Agoda’s engineering team recently shared their custom solution designed to maintain critical Kafka consumer operations across multiple on-premise data centers, ensuring business continuity even during outages. Processing over 3 trillion Kafka records daily, Agoda needed a failover mechanism that could seamlessly shift consumer workloads between distinct Kafka clusters while preserving processing state and avoiding data duplication or loss.
Rather than relying on Kafka’s stretch clusters, which proved impractical due to geographic latency, or MirrorMaker 2, which lacks bidirectional offset synchronization, Agoda engineers developed an enhanced system that extends MirrorMaker 2 to support reliable failover, seamless failback, and persistent offset translation. Their approach involves always-on, two-way synchronization of consumer group offsets and OffsetSync records between clusters. When a consumer group commits an offset in one data center, that offset is translated and updated in the other cluster using a custom synchronization service built around Kafka Connect and OffsetSync mechanisms.

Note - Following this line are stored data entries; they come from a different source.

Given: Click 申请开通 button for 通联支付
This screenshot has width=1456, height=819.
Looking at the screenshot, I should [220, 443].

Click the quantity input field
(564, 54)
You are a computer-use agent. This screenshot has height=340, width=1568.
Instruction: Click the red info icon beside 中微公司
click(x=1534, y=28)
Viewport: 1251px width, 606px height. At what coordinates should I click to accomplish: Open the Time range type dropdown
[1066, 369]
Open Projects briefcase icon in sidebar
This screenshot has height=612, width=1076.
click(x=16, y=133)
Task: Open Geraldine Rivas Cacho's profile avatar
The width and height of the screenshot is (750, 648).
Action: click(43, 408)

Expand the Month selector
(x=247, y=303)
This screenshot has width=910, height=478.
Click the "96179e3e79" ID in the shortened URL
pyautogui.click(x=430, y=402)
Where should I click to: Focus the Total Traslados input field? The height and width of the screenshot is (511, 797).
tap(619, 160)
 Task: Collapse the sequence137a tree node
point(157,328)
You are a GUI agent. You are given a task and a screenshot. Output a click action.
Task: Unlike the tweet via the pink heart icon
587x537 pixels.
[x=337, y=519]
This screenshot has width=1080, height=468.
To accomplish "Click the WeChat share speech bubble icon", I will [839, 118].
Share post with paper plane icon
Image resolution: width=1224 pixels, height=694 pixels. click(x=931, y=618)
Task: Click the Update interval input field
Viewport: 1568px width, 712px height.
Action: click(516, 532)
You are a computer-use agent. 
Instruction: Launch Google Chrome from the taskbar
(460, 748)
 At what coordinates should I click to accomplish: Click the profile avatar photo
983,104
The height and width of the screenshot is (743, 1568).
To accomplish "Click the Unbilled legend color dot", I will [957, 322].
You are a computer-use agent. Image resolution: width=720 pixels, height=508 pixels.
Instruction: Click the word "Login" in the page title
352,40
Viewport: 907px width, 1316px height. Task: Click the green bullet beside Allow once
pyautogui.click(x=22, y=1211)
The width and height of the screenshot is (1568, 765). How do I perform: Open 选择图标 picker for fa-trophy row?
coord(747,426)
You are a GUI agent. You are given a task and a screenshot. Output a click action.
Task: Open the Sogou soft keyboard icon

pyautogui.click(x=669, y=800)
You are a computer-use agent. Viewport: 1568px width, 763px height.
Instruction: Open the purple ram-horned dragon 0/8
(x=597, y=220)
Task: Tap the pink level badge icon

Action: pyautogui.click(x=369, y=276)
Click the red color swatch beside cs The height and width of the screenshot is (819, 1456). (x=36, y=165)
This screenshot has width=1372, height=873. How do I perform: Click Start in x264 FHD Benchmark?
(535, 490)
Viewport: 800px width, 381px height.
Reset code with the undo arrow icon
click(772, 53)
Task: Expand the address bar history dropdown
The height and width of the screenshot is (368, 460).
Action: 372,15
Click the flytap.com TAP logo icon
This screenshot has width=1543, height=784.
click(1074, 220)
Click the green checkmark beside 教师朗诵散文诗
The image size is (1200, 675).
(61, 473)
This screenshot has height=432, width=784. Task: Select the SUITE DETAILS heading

In failover scenarios, the secondary cluster seamlessly takes over processing from the exact point consumed in the original location, thanks to the translated and replicated offsets. When the primary data center returns, the system supports failback: consumer offsets are synchronized back to the original cluster, ensuring continuity without duplicating messages or losing progress . To avoid cyclic offset updates, the sync service checks for already-in-sync states before applying updates.
The system also includes strong observability components: dedicated Grafana dashboards track metrics such as replication delays, sync failures, and consumer lag to detect anomalies early and intervene before operational impact occurs. This real-time visibility supports reliability across the multi-data-center Kafka deployment.
The custom failover and failback architecture reflects a growing trend where organizations engineering at a multi-DC scale cannot rely on default Kafka features. According to Agoda, this system provides the necessary resilience for service continuity, precise processing semantics, and disaster recovery capabilities at scale. This approach highlights a strategic commitment to operational rigor and design flexibility, enabling Agoda’s data platform to withstand infrastructure outages without compromising correctness or throughput.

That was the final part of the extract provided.